What you need to do:
Gather every line of the material that contains the word "header".

--- Start Record extracts ---

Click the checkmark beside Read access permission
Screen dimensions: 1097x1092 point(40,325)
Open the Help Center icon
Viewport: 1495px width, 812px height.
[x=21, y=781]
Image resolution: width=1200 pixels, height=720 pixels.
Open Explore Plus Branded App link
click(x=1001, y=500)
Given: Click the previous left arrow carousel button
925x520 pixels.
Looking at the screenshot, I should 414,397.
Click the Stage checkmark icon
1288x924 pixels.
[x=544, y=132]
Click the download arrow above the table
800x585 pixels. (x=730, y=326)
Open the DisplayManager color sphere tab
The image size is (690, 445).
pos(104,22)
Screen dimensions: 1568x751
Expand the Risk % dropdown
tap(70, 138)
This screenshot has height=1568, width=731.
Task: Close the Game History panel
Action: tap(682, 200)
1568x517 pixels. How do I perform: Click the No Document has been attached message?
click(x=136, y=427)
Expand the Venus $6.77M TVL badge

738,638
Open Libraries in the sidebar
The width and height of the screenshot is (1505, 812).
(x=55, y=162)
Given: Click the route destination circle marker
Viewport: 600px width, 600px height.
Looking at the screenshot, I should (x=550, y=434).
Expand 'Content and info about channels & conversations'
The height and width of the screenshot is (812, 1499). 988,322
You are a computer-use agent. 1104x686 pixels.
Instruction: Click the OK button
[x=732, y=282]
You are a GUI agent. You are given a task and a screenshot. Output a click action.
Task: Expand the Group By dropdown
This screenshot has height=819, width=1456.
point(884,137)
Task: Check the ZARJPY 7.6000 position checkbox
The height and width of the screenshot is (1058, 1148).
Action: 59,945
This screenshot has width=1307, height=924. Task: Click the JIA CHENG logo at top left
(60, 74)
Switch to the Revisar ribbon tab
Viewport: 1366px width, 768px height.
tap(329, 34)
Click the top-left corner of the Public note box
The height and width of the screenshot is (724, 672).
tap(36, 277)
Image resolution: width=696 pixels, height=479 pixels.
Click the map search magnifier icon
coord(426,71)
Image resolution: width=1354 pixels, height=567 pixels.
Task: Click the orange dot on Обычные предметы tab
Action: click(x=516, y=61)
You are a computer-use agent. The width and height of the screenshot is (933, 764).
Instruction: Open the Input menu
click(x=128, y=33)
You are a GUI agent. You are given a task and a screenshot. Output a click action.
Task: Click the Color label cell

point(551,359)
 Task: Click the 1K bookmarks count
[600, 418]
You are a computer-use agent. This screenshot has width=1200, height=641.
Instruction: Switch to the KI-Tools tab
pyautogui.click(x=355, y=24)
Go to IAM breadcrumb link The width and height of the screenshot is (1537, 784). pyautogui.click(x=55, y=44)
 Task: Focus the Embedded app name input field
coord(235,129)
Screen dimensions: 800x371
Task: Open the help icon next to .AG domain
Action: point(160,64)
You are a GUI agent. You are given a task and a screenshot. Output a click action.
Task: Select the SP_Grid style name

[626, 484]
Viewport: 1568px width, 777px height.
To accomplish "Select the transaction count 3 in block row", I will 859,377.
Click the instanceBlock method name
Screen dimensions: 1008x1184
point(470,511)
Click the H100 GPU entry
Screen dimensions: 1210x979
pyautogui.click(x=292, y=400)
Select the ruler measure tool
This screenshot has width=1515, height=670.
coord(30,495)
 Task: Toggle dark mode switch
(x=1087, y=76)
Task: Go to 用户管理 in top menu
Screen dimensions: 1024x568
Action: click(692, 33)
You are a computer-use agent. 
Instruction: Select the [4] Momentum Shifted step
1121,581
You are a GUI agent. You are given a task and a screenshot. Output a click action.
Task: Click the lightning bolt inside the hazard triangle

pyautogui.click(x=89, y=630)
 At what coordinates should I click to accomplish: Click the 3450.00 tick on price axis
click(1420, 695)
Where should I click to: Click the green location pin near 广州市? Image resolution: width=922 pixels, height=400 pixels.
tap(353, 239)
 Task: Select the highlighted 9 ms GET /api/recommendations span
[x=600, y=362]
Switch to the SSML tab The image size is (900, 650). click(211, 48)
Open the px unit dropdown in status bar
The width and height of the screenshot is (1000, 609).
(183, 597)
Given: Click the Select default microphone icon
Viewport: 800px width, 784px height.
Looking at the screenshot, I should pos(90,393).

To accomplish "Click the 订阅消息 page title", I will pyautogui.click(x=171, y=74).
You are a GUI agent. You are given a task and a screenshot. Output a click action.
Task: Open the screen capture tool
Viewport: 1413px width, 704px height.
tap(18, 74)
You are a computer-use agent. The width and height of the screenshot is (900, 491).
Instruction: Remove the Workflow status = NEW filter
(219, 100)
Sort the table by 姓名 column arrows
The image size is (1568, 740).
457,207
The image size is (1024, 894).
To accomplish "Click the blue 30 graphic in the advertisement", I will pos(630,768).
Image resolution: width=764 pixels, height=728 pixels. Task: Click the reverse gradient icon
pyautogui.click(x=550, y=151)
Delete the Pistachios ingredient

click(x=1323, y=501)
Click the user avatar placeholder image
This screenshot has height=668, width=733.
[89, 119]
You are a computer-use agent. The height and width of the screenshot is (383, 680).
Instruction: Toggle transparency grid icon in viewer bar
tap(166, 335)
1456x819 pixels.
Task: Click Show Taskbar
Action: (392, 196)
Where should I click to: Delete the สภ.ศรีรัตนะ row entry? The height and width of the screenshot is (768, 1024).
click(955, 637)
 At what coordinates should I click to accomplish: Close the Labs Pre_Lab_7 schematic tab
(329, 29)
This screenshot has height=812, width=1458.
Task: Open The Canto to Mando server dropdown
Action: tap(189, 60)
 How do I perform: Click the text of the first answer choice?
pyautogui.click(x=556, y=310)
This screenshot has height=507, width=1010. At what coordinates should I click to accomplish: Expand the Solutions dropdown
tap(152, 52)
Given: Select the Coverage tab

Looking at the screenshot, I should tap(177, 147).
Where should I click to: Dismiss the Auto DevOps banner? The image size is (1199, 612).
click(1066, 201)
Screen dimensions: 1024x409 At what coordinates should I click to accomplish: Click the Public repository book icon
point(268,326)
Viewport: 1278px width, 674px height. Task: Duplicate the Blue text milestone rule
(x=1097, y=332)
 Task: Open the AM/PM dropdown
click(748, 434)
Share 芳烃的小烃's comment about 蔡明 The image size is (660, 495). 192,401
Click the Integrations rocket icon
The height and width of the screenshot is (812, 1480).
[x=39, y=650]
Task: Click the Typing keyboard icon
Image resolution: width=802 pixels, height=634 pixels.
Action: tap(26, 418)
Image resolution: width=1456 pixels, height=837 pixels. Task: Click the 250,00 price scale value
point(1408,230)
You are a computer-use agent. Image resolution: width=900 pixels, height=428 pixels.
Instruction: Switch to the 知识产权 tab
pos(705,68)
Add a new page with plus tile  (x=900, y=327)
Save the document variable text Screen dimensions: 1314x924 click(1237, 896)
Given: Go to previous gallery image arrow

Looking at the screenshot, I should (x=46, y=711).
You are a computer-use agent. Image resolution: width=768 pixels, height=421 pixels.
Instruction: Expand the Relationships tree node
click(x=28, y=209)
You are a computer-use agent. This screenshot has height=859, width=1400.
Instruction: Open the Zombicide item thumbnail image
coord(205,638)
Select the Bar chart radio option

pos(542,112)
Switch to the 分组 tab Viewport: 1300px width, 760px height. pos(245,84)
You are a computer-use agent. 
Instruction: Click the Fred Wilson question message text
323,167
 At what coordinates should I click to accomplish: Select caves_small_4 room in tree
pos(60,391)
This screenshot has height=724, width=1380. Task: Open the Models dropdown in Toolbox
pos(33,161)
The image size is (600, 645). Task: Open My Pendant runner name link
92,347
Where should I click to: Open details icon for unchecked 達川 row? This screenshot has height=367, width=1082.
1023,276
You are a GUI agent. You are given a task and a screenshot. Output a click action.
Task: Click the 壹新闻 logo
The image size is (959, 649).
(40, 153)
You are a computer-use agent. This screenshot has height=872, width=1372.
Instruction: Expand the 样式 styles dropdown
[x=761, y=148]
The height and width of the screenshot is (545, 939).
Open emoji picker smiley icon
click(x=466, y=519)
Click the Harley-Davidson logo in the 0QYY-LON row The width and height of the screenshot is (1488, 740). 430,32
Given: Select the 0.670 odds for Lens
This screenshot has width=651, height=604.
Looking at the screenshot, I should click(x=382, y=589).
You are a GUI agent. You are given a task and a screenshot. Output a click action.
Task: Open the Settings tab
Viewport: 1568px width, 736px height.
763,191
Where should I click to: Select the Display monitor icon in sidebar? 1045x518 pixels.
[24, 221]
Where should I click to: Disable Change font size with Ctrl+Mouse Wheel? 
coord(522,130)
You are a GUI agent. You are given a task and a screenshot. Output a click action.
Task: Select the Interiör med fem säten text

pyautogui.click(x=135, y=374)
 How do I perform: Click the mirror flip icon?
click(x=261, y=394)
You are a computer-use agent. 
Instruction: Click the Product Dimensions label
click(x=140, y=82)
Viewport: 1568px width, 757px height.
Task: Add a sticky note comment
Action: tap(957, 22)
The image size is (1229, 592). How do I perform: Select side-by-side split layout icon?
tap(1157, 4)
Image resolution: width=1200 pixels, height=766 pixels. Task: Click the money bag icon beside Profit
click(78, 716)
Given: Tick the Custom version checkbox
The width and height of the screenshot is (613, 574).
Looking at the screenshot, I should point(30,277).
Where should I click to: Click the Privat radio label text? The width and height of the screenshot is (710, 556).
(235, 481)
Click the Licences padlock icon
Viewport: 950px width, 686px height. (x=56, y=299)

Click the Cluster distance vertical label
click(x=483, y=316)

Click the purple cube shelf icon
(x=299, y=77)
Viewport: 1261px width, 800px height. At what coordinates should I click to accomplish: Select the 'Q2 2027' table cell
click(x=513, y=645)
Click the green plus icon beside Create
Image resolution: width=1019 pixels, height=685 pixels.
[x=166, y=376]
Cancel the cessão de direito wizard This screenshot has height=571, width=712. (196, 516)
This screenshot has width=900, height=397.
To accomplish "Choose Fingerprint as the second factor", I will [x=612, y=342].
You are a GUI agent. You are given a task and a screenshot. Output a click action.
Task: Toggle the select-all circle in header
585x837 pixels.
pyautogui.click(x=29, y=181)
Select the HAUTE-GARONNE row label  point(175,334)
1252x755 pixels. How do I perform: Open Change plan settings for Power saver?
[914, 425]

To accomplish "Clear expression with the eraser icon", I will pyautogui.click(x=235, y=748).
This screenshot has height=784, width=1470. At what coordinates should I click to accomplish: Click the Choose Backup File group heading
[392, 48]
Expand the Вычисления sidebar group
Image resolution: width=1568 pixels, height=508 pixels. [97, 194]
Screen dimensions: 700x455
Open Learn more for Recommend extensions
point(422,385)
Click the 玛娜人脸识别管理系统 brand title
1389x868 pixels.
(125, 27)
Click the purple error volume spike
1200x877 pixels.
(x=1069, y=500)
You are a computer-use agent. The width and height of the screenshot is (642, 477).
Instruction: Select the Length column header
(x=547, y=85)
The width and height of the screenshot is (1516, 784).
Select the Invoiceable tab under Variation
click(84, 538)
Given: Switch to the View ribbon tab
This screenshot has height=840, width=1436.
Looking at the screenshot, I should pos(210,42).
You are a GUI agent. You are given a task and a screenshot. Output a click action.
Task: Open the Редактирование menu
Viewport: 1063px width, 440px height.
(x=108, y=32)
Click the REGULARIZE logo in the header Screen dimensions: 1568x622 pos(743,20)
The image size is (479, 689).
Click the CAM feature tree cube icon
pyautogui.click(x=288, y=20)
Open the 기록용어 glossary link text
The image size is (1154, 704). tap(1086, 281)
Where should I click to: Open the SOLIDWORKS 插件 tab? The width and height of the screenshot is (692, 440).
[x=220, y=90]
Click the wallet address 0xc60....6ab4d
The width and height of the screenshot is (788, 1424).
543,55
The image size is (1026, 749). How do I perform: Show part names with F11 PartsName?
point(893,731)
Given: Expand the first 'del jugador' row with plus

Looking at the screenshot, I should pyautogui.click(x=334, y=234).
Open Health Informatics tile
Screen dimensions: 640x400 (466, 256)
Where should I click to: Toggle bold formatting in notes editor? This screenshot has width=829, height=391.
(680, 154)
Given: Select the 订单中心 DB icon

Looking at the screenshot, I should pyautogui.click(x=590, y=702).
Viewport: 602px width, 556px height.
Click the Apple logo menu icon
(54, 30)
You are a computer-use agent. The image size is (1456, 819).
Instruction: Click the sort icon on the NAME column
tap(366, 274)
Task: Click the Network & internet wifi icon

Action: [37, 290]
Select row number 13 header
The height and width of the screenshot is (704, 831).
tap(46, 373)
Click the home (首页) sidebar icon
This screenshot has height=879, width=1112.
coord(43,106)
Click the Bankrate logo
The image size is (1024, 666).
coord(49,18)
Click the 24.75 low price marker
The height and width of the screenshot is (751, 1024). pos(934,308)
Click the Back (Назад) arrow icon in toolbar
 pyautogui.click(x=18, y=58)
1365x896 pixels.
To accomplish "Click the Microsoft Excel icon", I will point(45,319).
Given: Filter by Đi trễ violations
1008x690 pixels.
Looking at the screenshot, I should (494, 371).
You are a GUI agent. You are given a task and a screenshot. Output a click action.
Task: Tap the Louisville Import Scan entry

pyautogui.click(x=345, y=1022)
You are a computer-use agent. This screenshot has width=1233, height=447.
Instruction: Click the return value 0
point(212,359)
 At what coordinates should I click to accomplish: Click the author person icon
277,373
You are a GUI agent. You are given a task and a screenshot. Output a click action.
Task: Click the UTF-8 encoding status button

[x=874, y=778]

--- End Record extracts ---

Result for this task:
Task: Toggle the select-all circle in header
Instruction: Select the Length column header
Click the REGULARIZE logo in the header Screen dimensions: 1568x622 pos(743,20)
Select row number 13 header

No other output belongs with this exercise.